Calcium hydroxychloride
- Names: IUPAC name Calcium chloride hydroxide

Identifiers
- CAS Number: 14031-58-4; 127886-77-5;
- 3D model (JSmol): Interactive image;
- PubChem CID: 19779969;
- CompTox Dashboard (EPA): DTXSID60599844;

Properties
- Chemical formula: Ca(OH)Cl
- Molar mass: 92.54 g·mol^{−1}
- Appearance: white solid
- Density: 2.4 g/cm^{3}

Related compounds
- Related compounds: Zinc chloride hydroxide monohydrate; Hibbingite; Magnesium hydroxychloride; Aluminium chlorohydrate; Cumengeite; Dicopper chloride trihydroxide;

= Calcium hydroxychloride =

Calcium hydroxychloride or calcium chloride hydroxide is an inorganic compound with the chemical formula Ca(OH)Cl|auto=1. It consists of calcium cations (Ca(2+)) and chloride (Cl(-)) and hydroxide (OH(-)) anions. A white solid, it forms by the reaction of hydrogen chloride with calcium hydroxide. According to X-ray crystallography, it adopts a layered structure related to brucite (magnesium hydroxide, Mg(OH)2).
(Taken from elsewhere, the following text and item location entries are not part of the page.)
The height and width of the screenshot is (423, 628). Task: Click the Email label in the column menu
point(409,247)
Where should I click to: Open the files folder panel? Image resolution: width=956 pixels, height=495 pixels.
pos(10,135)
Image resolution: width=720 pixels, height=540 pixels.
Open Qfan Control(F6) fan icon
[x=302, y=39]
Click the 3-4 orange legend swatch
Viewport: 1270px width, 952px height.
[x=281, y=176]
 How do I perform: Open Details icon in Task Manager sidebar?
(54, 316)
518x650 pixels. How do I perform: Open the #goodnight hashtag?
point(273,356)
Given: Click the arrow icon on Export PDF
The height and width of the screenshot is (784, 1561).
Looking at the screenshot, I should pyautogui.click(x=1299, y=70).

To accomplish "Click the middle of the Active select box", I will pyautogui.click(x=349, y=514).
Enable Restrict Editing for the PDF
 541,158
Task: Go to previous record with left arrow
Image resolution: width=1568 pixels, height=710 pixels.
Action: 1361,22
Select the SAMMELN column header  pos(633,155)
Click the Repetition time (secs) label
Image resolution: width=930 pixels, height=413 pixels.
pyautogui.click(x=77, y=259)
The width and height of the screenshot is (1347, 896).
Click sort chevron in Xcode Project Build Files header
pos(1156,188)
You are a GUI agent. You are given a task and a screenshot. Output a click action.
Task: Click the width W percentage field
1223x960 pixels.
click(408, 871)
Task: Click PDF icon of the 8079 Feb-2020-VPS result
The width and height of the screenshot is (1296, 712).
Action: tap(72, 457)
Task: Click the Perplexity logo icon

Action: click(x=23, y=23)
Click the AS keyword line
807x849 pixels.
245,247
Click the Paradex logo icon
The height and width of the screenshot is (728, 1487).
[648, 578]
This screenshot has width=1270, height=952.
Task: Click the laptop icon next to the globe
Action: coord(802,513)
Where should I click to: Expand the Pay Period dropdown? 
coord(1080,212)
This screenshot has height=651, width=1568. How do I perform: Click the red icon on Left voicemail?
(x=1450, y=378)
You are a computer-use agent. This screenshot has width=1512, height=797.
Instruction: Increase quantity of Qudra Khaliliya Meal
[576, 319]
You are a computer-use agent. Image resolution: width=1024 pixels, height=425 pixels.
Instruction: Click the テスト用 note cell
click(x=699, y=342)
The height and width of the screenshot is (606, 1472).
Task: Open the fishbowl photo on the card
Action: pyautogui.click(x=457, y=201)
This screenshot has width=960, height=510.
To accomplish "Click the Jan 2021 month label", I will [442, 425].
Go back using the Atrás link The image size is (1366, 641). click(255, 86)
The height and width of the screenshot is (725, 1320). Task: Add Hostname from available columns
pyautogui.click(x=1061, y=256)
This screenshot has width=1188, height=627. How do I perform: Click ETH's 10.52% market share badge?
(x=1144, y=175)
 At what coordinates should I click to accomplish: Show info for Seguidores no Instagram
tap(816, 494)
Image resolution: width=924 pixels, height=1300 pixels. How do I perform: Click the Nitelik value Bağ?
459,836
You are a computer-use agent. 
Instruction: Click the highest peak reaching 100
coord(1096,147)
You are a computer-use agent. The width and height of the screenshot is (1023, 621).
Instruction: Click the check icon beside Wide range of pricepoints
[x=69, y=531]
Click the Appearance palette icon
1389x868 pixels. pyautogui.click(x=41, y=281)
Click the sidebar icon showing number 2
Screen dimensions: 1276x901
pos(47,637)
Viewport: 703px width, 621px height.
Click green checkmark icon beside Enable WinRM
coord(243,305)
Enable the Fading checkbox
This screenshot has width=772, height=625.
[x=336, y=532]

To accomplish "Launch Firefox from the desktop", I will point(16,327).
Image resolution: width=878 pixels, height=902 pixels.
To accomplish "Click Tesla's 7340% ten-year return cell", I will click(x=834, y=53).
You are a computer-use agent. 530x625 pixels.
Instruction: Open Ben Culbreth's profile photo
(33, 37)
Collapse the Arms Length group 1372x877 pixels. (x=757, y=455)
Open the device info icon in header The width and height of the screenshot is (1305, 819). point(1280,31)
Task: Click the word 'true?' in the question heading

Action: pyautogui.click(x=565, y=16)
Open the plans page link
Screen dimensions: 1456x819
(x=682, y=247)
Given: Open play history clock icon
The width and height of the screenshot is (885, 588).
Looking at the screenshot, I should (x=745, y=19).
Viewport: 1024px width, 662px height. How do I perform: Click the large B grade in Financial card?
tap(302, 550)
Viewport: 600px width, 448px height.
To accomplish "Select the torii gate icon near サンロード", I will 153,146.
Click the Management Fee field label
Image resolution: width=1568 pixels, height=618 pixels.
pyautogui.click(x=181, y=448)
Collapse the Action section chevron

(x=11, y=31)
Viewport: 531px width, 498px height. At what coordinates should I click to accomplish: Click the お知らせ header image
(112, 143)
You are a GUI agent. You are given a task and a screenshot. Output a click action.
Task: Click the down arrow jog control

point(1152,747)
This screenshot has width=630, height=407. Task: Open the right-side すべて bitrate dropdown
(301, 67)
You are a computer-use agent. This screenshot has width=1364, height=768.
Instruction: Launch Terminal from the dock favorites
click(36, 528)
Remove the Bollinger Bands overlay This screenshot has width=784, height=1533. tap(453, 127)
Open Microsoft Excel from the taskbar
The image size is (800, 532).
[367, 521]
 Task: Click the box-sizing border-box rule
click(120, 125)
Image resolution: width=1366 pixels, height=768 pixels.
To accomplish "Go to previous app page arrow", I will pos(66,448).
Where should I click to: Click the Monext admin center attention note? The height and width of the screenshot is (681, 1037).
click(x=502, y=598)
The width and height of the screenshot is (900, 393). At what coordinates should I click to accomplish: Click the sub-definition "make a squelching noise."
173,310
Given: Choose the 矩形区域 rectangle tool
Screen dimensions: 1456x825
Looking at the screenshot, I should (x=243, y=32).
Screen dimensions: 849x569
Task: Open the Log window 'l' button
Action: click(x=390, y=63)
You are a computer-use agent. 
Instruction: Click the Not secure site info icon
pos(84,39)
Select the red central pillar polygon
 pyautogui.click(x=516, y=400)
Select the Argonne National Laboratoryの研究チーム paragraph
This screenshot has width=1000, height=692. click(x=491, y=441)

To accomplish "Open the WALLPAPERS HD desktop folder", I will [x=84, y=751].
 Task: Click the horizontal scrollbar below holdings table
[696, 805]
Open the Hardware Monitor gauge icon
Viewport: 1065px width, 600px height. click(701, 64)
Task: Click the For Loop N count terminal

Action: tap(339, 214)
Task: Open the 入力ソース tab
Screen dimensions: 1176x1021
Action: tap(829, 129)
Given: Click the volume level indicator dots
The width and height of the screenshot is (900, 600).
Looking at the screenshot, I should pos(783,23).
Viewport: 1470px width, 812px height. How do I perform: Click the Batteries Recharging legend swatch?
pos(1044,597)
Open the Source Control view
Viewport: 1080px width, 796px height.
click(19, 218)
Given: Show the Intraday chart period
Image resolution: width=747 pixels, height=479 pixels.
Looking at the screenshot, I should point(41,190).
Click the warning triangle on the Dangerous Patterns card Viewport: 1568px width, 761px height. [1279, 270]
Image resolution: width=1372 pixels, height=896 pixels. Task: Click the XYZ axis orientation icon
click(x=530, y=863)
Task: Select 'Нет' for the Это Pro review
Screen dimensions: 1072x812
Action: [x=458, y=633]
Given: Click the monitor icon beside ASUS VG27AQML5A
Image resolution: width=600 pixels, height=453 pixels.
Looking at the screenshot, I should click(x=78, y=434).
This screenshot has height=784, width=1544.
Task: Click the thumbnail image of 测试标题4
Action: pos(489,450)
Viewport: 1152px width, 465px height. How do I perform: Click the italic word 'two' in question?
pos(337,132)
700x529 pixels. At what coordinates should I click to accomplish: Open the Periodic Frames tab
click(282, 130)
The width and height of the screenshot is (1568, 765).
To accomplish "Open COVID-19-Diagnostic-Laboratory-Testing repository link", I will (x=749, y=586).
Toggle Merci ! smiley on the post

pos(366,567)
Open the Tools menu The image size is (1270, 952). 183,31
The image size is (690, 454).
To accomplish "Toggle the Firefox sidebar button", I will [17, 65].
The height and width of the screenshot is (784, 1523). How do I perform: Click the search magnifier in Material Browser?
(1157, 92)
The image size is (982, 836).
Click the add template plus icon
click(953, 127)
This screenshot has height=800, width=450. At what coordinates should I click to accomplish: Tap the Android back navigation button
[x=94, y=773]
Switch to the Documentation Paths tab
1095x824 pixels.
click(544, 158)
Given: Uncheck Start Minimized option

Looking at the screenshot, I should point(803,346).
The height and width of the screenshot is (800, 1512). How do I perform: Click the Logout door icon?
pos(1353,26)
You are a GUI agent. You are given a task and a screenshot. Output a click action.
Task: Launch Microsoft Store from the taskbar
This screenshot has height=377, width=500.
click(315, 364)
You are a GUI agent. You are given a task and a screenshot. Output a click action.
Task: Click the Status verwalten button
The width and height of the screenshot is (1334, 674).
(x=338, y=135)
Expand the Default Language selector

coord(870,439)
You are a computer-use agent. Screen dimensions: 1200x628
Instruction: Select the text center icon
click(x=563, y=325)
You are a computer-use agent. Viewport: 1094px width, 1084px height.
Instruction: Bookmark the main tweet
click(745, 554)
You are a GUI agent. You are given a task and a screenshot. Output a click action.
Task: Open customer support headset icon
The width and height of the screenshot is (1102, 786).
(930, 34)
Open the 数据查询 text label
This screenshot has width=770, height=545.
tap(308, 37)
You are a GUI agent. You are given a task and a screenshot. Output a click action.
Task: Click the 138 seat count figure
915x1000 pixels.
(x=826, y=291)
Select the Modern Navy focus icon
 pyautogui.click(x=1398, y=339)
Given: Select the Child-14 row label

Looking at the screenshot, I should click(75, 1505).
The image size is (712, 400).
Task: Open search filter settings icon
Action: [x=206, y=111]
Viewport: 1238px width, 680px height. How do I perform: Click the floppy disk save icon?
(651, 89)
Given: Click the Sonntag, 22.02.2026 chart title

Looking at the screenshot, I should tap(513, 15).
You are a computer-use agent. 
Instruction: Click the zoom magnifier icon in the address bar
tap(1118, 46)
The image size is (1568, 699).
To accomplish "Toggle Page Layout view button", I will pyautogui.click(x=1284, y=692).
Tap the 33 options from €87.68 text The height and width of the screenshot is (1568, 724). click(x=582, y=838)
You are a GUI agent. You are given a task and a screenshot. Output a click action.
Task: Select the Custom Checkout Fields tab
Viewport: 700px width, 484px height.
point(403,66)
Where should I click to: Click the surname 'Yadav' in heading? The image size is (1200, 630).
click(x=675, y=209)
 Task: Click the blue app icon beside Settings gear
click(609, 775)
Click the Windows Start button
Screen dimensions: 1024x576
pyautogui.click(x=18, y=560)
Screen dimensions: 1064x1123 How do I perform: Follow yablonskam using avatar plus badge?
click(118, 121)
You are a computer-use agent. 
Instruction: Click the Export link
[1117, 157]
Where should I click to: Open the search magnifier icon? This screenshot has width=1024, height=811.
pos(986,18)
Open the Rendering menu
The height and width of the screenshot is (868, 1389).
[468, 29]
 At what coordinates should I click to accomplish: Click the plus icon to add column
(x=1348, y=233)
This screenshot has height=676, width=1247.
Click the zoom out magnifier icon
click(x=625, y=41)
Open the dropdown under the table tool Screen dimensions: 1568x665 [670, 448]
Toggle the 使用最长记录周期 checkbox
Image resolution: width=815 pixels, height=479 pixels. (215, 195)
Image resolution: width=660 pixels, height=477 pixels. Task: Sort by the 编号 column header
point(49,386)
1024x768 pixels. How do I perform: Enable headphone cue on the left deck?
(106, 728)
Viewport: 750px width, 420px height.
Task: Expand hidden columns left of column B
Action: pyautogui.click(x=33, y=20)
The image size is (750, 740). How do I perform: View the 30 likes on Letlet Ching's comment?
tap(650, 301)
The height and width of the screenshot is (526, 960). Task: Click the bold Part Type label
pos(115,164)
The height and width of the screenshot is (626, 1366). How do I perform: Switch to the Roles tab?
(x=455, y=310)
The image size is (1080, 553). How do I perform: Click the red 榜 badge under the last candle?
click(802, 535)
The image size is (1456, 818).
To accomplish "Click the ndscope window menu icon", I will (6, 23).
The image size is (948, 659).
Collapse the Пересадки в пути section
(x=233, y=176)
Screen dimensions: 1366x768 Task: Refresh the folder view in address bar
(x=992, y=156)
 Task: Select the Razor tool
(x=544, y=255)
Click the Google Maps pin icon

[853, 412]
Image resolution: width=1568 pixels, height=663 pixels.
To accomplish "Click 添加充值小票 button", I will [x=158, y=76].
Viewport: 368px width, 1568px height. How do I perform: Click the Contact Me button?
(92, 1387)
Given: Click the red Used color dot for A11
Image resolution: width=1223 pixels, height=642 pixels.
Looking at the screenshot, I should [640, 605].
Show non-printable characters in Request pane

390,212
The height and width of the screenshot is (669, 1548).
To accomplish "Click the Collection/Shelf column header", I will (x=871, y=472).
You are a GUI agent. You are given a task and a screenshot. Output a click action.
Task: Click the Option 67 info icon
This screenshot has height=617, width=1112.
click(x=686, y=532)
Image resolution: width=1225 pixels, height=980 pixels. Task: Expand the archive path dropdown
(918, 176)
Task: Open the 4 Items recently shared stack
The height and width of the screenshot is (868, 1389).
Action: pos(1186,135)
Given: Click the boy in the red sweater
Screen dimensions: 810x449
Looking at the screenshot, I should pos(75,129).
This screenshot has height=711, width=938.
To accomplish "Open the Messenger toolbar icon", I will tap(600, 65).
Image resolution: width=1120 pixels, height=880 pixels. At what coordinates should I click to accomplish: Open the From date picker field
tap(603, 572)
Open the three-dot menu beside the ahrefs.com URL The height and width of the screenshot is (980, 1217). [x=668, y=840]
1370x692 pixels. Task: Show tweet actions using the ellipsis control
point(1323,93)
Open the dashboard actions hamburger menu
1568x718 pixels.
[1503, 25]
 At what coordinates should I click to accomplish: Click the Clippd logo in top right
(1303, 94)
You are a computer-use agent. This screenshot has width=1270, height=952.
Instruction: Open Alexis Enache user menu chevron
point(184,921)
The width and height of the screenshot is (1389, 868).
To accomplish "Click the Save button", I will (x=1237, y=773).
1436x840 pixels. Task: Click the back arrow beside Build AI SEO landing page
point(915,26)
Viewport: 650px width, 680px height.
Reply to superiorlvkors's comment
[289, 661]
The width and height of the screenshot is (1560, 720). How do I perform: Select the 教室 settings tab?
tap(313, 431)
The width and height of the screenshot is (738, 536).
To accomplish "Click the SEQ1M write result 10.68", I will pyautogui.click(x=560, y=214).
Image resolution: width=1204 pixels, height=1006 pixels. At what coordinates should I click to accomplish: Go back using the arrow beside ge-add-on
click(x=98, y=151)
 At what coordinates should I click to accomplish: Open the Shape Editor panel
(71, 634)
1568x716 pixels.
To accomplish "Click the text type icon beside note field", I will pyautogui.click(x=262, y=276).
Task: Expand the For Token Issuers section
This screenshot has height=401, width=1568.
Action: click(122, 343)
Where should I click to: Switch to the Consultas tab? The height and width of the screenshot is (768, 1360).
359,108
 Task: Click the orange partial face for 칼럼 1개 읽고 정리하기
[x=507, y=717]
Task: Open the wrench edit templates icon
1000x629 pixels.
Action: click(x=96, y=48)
Calcium hydroxychloride is sometimes confused with calcium hypochlorite. Calcium hydroxychloride is a double salt, which consists of calcium cations Ca(2+) and two kinds of anions, chloride Cl(-) and hydroxide OH(-), while calcium hypochlorite consists of calcium cations Ca(2+) and only one kind of anions, hypochlorite OCl(-).

Calcium hydroxychloride may form on concrete roads and bridges as a consequence of the use of calcium chloride as a deicing agent. Calcium chloride reacts with calcium hydroxide (portlandite) present in cement hydration products and forms a deleterious expanding phase also named CAOXY (abbreviation for calcium oxychloride) by concrete technologists. The stress induced into concrete by crystallisation pressure and CAOXY salt expansion can considerably reduce the strength of concrete.